From the standard form of the hyperbola equation, $$(x - h)^2$$ and $$(y - k)^2$$, the values of h and k represent the coordinates of the center of the hyperbola.

$$\text{Equation: } \frac{(x - 1)^2}{5} - \frac{(y - 2)^2}{\frac{5}{4}} = 1$$

By comparing this to the standard form, we can identify h and k:

$$h = 1$$

$$k = 2$$

$$\text{Center } (h, k) = (1, 2)$$

**step6 Find the values of a, b, and c**

The values of a and b are derived from the denominators in the standard form of the hyperbola equation.
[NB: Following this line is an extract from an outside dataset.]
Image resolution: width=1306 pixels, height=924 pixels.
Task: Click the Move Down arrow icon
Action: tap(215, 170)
The value of c, which is essential for finding the foci, is calculated using the relationship $$c^2 = a^2 + b^2$$ for a hyperbola.

$$a^2 = 5 \implies a = \sqrt{5}$$

$$b^2 = \frac{5}{4} \implies b = \sqrt{\frac{5}{4}} = \frac{\sqrt{5}}{2}$$

Now, calculate c:

$$c^2 = a^2 + b^2 = 5 + \frac{5}{4}$$

$$c^2 = \frac{20}{4} + \frac{5}{4} = \frac{25}{4}$$

$$c = \sqrt{\frac{25}{4}} = \frac{5}{2}$$

**step7 Find the vertices of the hyperbola**

For a hyperbola with a horizontal transverse axis (as indicated by the positive x-term in the standard form), the vertices are located along the horizontal line passing through the center, at a distance of 'a' from the center.
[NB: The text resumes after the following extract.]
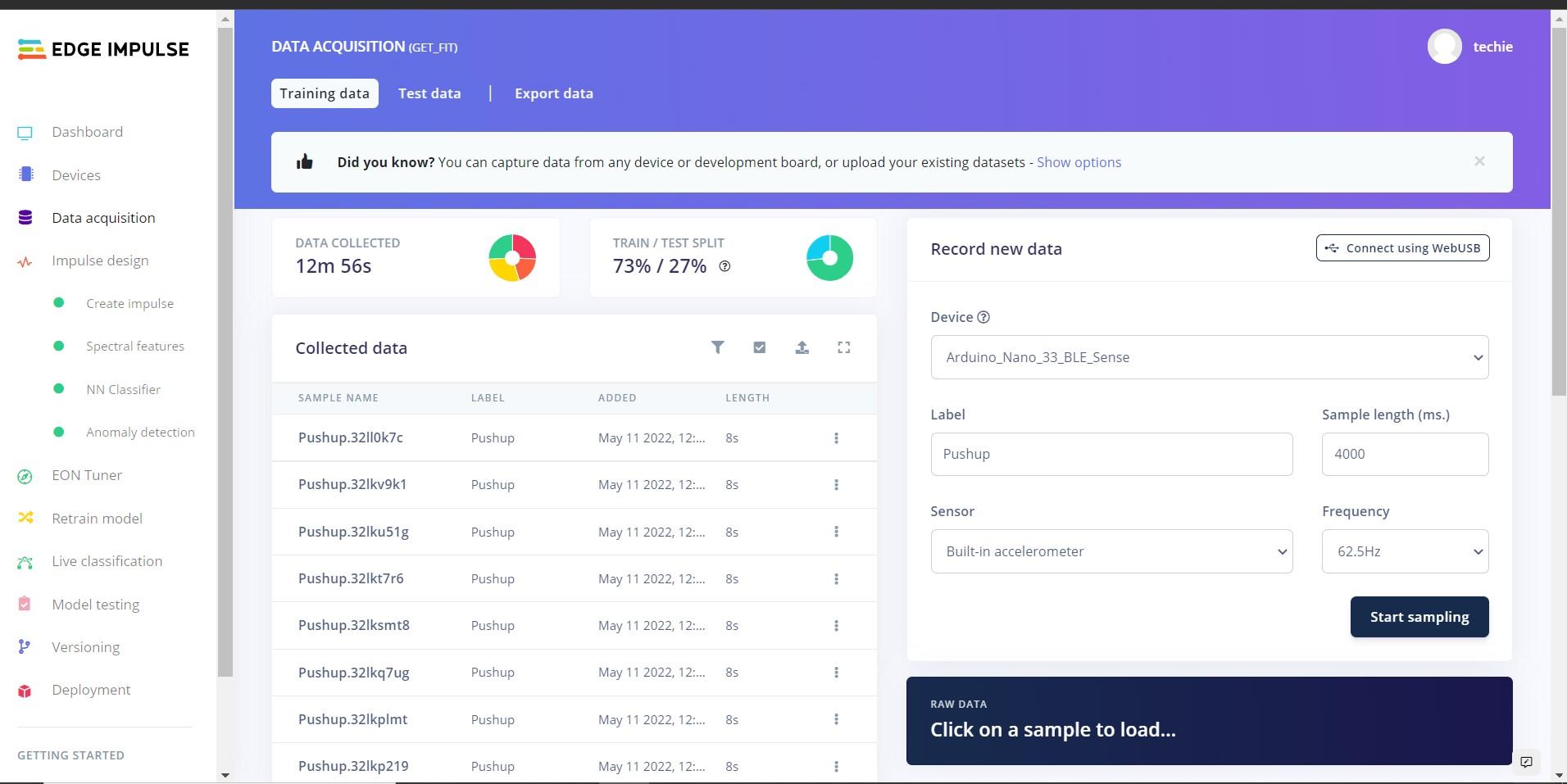
Task: Switch to the Test data tab
Action: 429,93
$$\text{Vertices } (h \pm a, k)$$

Substitute the values of h, k, and a into the formula:

$$(1 \pm \sqrt{5}, 2)$$

The two vertices are:

$$\text{Vertex 1: } (1 - \sqrt{5}, 2)$$

$$\text{Vertex 2: } (1 + \sqrt{5}, 2)$$

**step8 Find the foci of the hyperbola**

The foci of a hyperbola are also located along its transverse axis, at a distance of 'c' from the center. These points are crucial for defining the shape of the hyperbola.

$$\text{Foci } (h \pm c, k)$$

Substitute the values of h, k, and c into the formula:

$$(1 \pm \frac{5}{2}, 2)$$

The two foci are:

$$\text{Focus 1: } (1 - \frac{5}{2}, 2) = (-\frac{3}{2}, 2)$$

$$\text{Focus 2: } (1 + \frac{5}{2}, 2) = (\frac{7}{2}, 2)$$

**step9 Find the asymptotes of the hyperbola**

The asymptotes are two straight lines that the branches of the hyperbola approach but never touch as they extend infinitely. For a horizontal hyperbola, their equations are given by the formula involving the center (h, k) and the values of a and b.
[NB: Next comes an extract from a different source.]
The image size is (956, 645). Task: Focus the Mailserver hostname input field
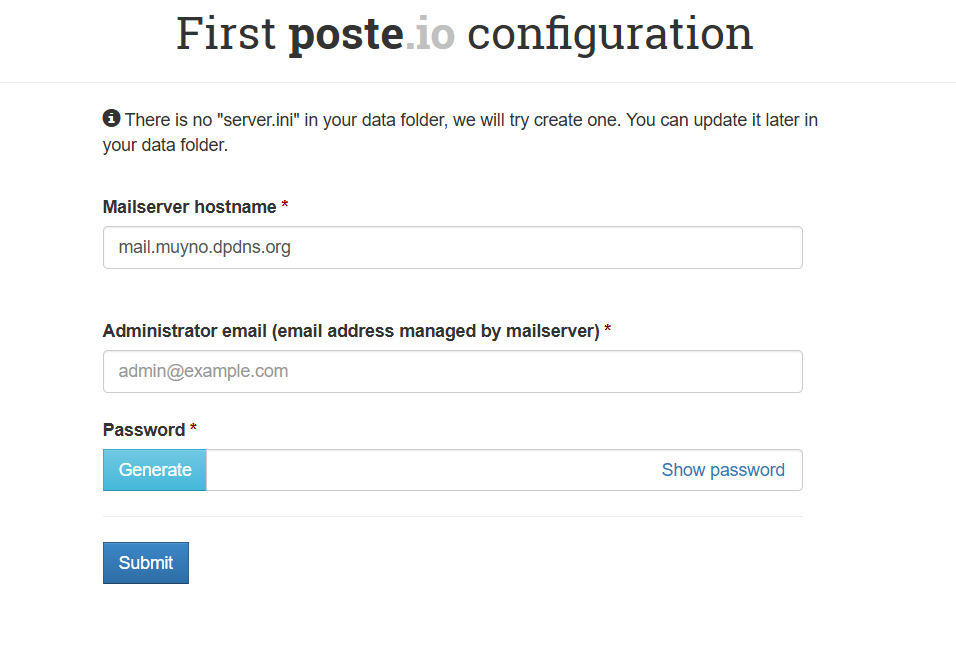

$$y - k = \pm \frac{b}{a}(x - h)$$

Substitute the values of h, k, a, and b into the asymptote equation:

$$y - 2 = \pm \frac{\frac{\sqrt{5}}{2}}{\sqrt{5}}(x - 1)$$

Simplify the ratio $$\frac{b}{a}$$:

$$y - 2 = \pm \frac{1}{2}(x - 1)$$

Now, write the equations for the two asymptotes:

$$\text{Asymptote 1: } y - 2 = \frac{1}{2}(x - 1)$$

$$y = \frac{1}{2}x - \frac{1}{2} + 2$$

$$y = \frac{1}{2}x + \frac{3}{2}$$

$$\text{Asymptote 2: } y - 2 = -\frac{1}{2}(x - 1)$$

$$y = -\frac{1}{2}x + \frac{1}{2} + 2$$

$$y = -\frac{1}{2}x + \frac{5}{2}$$

**step10 Sketch the graph**

To sketch the graph of the hyperbola, we use the key features we have found. First, plot the center. Then, plot the vertices on the transverse axis. Construct a rectangular box centered at (h, k) with side lengths of 2a horizontally and 2b vertically. Draw the diagonals of this box; these lines are the asymptotes. Finally, draw the hyperbola branches starting from the vertices and extending towards the asymptotes without touching them.

Key points for sketching:

Center: (1, 2)

Vertices: $$(1 - \sqrt{5}, 2) \approx (-1.24, 2)$$ and $$(1 + \sqrt{5}, 2) \approx (3.24, 2)$$

Foci: $$(-\frac{3}{2}, 2) = (-1.5, 2)$$ and $$(\frac{7}{2}, 2) = (3.5, 2)$$

Asymptotes: $$y = \frac{1}{2}x + \frac{3}{2}$$ and $$y = -\frac{1}{2}x + \frac{5}{2}$$

The branches of the hyperbola open horizontally, passing through the vertices and approaching the asymptotes.